REQUIREMENTS: Pull out every line of the records that contains the string "options", matching case exactly.

---------- AVAILABLE DATA ----------

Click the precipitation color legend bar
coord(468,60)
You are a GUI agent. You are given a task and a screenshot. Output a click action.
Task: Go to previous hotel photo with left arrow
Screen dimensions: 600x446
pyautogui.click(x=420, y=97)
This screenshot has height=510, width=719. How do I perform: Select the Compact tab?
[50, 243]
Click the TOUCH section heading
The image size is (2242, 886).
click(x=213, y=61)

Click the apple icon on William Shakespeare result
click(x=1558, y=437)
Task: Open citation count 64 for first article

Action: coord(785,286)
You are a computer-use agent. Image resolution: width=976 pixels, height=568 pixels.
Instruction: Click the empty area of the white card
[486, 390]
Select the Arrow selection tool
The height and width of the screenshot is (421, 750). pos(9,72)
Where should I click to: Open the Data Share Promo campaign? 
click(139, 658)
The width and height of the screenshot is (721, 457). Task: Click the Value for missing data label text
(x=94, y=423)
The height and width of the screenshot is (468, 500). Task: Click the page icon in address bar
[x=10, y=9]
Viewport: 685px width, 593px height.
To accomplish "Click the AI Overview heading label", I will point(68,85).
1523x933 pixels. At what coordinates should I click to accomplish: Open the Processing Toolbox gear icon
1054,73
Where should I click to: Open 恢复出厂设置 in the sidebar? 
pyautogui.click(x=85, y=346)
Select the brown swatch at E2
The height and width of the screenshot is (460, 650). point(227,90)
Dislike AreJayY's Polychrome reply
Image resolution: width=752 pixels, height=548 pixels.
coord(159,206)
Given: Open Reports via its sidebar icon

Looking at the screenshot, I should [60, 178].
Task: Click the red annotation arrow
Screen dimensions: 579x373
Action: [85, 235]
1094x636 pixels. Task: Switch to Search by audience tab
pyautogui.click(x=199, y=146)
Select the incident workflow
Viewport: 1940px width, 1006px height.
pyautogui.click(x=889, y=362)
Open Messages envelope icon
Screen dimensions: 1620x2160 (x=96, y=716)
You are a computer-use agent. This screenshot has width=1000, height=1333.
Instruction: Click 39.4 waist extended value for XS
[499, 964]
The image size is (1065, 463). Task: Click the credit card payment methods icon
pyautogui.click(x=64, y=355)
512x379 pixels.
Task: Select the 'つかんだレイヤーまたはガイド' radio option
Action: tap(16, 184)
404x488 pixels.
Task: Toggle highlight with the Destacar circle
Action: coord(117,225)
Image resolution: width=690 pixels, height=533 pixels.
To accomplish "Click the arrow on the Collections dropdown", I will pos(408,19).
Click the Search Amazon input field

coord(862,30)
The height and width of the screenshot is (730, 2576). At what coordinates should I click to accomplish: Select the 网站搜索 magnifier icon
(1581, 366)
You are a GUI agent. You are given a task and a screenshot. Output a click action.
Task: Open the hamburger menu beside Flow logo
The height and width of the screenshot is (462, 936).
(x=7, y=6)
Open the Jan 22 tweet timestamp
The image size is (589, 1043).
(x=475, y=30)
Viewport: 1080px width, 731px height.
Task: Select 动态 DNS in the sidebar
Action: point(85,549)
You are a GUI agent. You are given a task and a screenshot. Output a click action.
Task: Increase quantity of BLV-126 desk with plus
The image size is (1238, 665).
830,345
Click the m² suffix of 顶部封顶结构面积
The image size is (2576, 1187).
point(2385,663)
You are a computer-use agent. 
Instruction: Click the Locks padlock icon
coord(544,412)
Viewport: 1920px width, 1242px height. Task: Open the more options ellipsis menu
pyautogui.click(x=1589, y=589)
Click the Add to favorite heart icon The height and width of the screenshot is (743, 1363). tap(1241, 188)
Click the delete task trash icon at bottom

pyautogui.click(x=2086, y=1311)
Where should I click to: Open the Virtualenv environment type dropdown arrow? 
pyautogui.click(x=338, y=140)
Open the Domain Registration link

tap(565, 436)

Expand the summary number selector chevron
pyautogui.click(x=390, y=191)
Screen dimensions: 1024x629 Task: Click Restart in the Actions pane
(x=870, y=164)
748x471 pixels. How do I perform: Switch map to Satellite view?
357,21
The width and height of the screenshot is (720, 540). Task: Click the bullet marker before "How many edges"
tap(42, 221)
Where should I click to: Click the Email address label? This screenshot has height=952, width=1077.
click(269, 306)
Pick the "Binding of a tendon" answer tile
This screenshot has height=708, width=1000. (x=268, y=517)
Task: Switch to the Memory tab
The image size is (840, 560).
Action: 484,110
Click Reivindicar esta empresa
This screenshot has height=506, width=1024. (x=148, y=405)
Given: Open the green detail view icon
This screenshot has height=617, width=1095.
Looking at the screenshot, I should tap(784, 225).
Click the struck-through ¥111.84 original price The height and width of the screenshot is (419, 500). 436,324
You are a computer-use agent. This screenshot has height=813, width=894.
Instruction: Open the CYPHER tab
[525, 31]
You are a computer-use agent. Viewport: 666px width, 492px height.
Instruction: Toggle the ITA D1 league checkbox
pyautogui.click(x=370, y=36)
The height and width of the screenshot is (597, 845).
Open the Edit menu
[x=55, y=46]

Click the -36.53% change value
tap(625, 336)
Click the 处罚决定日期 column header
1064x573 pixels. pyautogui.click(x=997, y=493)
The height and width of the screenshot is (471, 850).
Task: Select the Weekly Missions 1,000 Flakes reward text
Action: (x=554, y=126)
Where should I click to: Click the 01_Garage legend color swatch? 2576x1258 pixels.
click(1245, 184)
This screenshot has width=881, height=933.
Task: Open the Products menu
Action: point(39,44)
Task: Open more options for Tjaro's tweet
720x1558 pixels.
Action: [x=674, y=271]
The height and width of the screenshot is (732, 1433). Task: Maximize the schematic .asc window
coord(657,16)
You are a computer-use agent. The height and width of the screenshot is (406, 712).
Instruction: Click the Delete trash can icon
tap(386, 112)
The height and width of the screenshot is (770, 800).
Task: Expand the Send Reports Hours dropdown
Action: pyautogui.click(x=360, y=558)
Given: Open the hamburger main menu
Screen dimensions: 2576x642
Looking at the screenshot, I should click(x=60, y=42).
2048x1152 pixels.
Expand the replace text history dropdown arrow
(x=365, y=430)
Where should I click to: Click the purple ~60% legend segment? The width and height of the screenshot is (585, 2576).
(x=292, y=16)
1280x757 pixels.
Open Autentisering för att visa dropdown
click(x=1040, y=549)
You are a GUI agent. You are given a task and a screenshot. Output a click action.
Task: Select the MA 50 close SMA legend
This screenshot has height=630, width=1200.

----------

SOLVED PROBLEM:
Viewport: 1920px width, 1242px height. Task: Open the more options ellipsis menu
Task: Open more options for Tjaro's tweet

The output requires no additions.